Don't use repair when:

  • You want to roll forward a version — that's upgrade.
  • You want to wipe and redo — that's install --force after cleanup.

check in detail

sudo aether-ops-bootstrap check --bundle bundle.tar.zst

Same component loop as install / upgrade / repair, but component Apply methods are never called. Instead the per-component plans are printed. In 0.1.x, check still writes state metadata and a history entry.

Output shape:

[debs] up to date (2026.04.1)
[ssh] up to date (2026.04.1)
[sudoers] up to date (2026.04.1)
[rke2] would apply (v1.33.1+rke2r1 -> v1.33.2+rke2r1, 9 actions)
- write RKE2 config
- extract RKE2 v1.33.2+rke2r1
...

Non-trivial uses for check:

  • Change management — attach check output to a change ticket as evidence of exactly what a deploy would touch.
  • Change review — run check --bundle <new-bundle> before an upgrade to see which components would apply. In 0.1.x, check does not detect template-only drift when the component version is unchanged.

Pairing rules

A newer bundle and an older launcher (or vice versa) might or might not be compatible; the safe envelope:

  • Same schema_version in manifest and state = compatible.
  • Different schema_version = preflight fails with a clear message.

The CI integration matrix tests:

  • current launcher × current bundle
  • current launcher × previous bundle
  • previous launcher × current bundle

If a combination you need isn't one of those, test it in a VM before applying to a production host.

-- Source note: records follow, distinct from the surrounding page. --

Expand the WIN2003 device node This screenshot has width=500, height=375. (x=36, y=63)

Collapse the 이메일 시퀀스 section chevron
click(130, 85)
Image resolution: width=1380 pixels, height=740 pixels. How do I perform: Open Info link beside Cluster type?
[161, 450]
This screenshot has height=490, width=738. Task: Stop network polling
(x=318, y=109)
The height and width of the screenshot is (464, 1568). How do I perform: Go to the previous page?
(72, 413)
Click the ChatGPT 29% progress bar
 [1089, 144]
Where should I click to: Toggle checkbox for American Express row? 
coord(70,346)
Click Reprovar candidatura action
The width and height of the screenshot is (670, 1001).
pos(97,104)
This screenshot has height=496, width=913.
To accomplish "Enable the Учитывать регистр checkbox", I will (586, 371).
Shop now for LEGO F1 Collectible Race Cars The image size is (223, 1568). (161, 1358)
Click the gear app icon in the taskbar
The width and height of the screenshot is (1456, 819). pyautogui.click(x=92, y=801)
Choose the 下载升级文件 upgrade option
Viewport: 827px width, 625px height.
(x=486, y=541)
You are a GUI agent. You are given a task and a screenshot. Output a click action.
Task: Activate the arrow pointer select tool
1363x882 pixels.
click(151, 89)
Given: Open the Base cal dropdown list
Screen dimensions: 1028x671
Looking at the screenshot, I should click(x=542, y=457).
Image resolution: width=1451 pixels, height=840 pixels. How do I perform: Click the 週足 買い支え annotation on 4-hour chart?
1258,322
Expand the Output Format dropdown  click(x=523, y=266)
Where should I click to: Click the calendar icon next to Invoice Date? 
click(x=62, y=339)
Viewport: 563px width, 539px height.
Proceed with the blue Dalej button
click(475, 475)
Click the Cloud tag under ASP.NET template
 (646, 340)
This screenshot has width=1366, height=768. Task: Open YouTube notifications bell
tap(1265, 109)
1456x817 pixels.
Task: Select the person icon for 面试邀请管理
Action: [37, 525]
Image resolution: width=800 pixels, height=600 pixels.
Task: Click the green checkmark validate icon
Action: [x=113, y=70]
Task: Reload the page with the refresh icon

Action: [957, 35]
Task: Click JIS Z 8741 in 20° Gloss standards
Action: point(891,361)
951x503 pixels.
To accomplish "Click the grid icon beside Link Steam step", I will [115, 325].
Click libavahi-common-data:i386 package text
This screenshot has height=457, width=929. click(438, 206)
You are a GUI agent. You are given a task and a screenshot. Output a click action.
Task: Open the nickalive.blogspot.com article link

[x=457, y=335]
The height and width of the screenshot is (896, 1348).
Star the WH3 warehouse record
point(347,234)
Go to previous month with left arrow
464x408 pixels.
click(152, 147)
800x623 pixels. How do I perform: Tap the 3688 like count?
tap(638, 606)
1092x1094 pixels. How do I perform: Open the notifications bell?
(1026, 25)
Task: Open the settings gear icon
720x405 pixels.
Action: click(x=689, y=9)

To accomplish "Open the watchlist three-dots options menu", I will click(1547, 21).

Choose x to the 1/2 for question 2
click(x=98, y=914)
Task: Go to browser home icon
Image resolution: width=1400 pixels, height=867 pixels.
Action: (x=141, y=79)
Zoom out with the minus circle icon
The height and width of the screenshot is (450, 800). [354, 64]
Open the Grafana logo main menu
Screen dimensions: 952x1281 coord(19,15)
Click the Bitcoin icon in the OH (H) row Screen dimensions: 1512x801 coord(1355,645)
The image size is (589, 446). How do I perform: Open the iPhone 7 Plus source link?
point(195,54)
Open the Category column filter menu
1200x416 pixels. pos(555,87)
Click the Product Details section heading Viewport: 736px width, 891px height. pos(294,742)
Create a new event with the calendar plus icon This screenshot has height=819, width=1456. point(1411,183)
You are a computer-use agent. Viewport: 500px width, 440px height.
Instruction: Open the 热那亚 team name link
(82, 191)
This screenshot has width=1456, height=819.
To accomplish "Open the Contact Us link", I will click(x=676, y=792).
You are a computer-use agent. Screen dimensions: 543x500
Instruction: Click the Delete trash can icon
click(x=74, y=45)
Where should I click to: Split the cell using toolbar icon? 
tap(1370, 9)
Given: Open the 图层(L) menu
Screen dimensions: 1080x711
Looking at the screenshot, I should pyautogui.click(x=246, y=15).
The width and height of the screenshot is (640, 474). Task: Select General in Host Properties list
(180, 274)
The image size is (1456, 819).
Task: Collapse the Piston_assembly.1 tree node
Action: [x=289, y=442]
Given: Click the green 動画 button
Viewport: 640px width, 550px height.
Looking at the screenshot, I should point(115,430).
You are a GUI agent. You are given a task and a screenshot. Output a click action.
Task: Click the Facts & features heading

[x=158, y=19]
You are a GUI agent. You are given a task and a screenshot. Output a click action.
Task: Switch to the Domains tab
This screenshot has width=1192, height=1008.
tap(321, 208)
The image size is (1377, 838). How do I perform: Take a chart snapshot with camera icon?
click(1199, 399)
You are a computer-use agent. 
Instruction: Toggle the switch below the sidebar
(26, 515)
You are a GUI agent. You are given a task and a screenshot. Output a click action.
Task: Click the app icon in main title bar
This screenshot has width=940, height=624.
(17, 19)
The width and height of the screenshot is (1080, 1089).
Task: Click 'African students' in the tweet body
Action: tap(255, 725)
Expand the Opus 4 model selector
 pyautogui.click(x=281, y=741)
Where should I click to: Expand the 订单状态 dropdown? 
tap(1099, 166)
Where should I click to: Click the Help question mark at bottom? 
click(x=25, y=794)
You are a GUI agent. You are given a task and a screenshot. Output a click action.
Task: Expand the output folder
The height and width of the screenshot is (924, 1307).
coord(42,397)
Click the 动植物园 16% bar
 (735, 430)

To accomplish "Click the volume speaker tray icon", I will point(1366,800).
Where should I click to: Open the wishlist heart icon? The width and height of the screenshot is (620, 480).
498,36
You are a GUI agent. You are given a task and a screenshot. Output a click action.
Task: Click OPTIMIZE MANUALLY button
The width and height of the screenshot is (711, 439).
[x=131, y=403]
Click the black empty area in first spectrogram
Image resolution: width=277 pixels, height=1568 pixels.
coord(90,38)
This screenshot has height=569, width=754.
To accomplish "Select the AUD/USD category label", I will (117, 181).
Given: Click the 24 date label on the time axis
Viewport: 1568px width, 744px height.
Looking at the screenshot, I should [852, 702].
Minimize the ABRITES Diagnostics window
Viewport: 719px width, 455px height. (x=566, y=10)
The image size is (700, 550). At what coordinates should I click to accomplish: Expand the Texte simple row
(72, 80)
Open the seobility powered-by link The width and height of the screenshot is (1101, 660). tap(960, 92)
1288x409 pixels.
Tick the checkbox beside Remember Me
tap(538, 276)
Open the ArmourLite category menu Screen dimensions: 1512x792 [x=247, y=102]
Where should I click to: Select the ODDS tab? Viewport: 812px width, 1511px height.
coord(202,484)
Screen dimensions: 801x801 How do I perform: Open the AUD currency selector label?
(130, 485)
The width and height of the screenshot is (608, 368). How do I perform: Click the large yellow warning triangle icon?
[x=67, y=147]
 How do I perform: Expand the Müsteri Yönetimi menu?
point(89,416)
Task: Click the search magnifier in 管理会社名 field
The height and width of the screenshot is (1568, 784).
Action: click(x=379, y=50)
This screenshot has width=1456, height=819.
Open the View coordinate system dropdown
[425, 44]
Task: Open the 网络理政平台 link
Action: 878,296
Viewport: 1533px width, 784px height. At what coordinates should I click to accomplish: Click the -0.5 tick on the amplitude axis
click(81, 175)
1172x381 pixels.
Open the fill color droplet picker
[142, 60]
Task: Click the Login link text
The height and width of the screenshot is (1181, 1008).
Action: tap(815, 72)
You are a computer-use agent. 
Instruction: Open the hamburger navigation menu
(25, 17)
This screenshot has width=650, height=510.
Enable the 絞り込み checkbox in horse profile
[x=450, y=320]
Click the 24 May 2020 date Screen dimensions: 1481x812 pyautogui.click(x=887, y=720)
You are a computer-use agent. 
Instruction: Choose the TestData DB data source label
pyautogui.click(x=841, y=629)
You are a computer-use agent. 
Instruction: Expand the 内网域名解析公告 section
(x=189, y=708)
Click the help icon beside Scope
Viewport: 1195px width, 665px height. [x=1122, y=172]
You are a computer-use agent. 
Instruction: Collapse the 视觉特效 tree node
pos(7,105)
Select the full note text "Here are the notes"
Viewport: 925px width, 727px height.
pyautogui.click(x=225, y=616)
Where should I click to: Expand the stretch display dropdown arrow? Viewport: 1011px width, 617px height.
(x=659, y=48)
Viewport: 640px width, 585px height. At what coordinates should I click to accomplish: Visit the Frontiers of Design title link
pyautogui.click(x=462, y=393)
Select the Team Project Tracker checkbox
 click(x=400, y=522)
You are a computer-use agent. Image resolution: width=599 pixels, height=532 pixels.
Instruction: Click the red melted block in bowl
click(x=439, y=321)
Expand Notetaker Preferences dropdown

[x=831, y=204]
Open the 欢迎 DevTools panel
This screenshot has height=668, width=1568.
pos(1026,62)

Recovery after a failed upgrade

A failed upgrade leaves:

  • A state file with mixed versions (some components updated, the failing one did not).
  • A diagnostic tarball in /tmp.
  • A bootstrap log at /var/lib/aether-ops-bootstrap/bootstrap.log.

Recovery sequence:

  1. Inspect the log / diagnostic tarball to understand what failed.
  2. Resolve the underlying issue (disk space, firewall, whatever).
  3. Re-run upgrade. The components that already updated will no-op; the one that failed will retry.
  4. If the component is in a partially-applied state (half-written config, broken systemd unit), run repair instead of upgrade — repair re-applies regardless of state.